Spring 2014 IBD Team Galderma (Abbey Breshears, Serena Cheung, Chris Eckersley, and Marlon Quintero) is in Shanghai working with the cosmetics company Galderma.
The lucky four on Team Galderma can say that their IBD project is the definition of a “winning strategy”: interesting problem to solve, engaged and supportive client, great office and hotel locations in Shanghai and the added bonus of a Mandarin-speaking teammate to ensure the most authentic experience possible in China.
The Galderma team has been tasked with developing an innovative “win strategy” for the Chinese market entry of two lines of skin care products. Given how much China has been changing in recent years, our client, a Frenchman from Galderma headquarters in Switzerland, wanted us to learn as much as possible about the Chinese CPG and cosmetic marketplaces.
On our second day “in the office,” three Galderma team members escorted us on a full day market tour of five retail stores around Shanghai, which also offered the fab foursome a great walking tour of downtown. We took a few moments to reflect on our strategic progress on Nanjing Road.
From cosmetic giant Watsons to a drugstore to super suspicious employees at Sephora (“NO PHOTO NO PHOTO!”—counterfeit products are a huge problem in China) to the eerily Walmart-like Lotus Hypermarket, the team learned much about consumer shopping habits in China.
On our second day, we received a tour of a public hospital led by a former dermatologist who now works for Galderma. A visit from Vladimir Putin had shut down most of the city, leaving the hospital with only about a third of its typical patient volume. Even so, the hospital was incredibly crowded, filled with lines and patients milling about (apparently) aimlessly. Dermatologists in public hospitals typically see about 100 patients per day. Conditions in the patient rooms were cramped and dirty, with four to five beds per room and no differentiation between diseases: people with contagious ailments were bedded down next to other patients, virtually ensuring the spread of disease. For even more fun, each specialty has a government-mandated limit on patient stays. For mobile patients, that could mean checking out and checking back into the hospital, a lengthy and pointless exercise; for non-mobile patients on respirators or other life-saving devices, that could mean major fines for the hospital and doctors on staff. Additionally, Chinese families mourning the deaths of patients have been murdering doctors in recent months.
In short, we were not surprised our Galderma contact decided to leave the field.
The private dermatological hospital we visited the next day was a different world, more reminiscent of a Western high-end spa retreat than a hospital. Private hospitals are restricted to the super rich in China and the posh atmosphere proves the point.

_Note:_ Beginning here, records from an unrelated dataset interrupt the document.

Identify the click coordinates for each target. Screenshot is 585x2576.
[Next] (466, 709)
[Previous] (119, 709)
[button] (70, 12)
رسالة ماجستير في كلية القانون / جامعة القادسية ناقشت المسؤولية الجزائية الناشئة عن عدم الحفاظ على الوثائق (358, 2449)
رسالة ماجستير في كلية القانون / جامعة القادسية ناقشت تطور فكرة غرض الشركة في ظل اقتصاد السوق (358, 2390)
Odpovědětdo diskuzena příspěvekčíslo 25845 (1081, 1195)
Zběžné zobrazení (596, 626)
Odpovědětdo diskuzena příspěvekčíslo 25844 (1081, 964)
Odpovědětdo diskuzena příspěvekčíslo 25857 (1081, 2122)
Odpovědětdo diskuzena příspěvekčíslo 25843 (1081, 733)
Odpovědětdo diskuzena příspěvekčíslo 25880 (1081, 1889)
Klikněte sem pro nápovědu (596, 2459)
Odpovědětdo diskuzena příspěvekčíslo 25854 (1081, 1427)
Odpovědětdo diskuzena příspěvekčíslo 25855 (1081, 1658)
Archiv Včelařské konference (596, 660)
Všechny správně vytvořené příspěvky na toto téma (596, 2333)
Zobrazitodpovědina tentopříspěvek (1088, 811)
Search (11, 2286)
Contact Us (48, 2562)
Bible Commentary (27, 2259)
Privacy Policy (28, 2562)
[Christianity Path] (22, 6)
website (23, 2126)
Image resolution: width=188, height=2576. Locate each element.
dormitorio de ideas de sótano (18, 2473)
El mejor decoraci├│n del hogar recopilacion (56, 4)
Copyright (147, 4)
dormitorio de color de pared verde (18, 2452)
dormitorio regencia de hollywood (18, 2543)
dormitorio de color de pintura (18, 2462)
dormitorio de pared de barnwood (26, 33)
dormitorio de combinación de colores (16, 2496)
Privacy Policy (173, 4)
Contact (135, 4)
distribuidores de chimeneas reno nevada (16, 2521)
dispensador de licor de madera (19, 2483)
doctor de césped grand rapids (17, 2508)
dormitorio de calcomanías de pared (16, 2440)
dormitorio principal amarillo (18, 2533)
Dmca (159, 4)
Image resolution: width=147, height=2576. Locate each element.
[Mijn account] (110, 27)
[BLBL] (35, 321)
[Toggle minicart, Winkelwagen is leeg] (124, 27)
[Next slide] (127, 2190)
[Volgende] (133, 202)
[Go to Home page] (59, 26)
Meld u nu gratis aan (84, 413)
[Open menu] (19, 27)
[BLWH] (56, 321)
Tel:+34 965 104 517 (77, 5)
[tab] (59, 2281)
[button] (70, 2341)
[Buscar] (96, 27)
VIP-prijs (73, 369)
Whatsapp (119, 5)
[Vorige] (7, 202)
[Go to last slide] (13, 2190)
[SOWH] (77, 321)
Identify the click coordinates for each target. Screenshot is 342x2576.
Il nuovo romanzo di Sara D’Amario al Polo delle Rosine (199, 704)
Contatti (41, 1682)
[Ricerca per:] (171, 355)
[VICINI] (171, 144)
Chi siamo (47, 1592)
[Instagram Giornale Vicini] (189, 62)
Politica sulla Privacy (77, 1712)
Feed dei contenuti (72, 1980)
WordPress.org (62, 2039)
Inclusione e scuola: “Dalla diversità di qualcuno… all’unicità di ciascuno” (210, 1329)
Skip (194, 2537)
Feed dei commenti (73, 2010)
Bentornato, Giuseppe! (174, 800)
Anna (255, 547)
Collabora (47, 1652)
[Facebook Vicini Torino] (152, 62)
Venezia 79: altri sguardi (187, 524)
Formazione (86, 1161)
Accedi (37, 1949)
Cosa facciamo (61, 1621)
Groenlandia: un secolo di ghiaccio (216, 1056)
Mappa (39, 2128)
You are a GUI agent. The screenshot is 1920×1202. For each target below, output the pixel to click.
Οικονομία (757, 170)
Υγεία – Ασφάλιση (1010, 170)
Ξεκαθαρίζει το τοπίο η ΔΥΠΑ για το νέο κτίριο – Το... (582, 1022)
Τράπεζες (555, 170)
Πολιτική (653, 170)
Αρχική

Chris even got the chance to have a full skin assessment done on his face. Turns out that Chris’ 24 year-old skin is much more sun damaged and wrinkly than your typical rich Chinese woman’s. Good thing we learned about some great products to help solve his problems.
Supplementary meetings with our client’s Marketing, eCommerce, Key Accounts and Finance teams as well as outside meetings with their digital agency, a brand manager from Unilever, a market research consultant and a principal from Bain all helped set us up for project success.
Outside of the office, our team has the pleasure of staying in a ritzy area of downtown Shanghai where stores like Cartier and Burberry and cars like Maseratis and Aston Martins are frequently spotted. Our hotel’s eerily deserted 41st floor shows off a pretty fabulous view and our central location.
Because no trip to China is complete without a visit to the Great Wall, the team took a high speed train to Beijing the first weekend of the trip. Waiting in line for train tickets, Abbey got to experience one of the great joys of Chinese-American relations: the differences in perceptions of personal space.
While in Beijing, the team packed in as many historic sites as possible, largely thanks to Serena’s knowledge of the must-see local attractions. The team kicked off the trip with a rainy visit to Tianamen Square—and apparently were the only tourists who didn’t think that full-length clothing, coats and umbrellas were really necessary in the 75-degree weather.
After deciding against checking out the display of Mao’s embalmed body (true story—Serena has already seen it), we headed into the Forbidden City, where a helpful English-speaking automatic guide told us all about the few rulers and many concubines who had lived in the massive space.
Male lion guarding one of the buildings and the Hill of Accumulated Beauty
The afternoon was spent touring the Temple of Heaven, where the team enjoyed some peaceful walkways and hobbit doors that allowed the team to diverge and innovate their picture taking technique.
The next day, the team traversed the Great Wall, successfully attaining the mythical jumping picture after many attempts with confused Chinese and foreign tourists. After walking up a nearly infinite number of stairs to get to the top of the Wall, Team Galderma was only too pleased to take a luge ride back down.
While the team has been very focused on delivering strategic recommendations for the skin care marketplace, we’ve also realized an as-yet untapped, billion dollar business idea: spelling- and grammar-checking for Chinese signs and menus.
Some of our favorite sign and menu fails
In short, the team has been having a fabulous time, learning a ton and will hopefully provide an excellent (and excellently researched) final project to our Galderma client.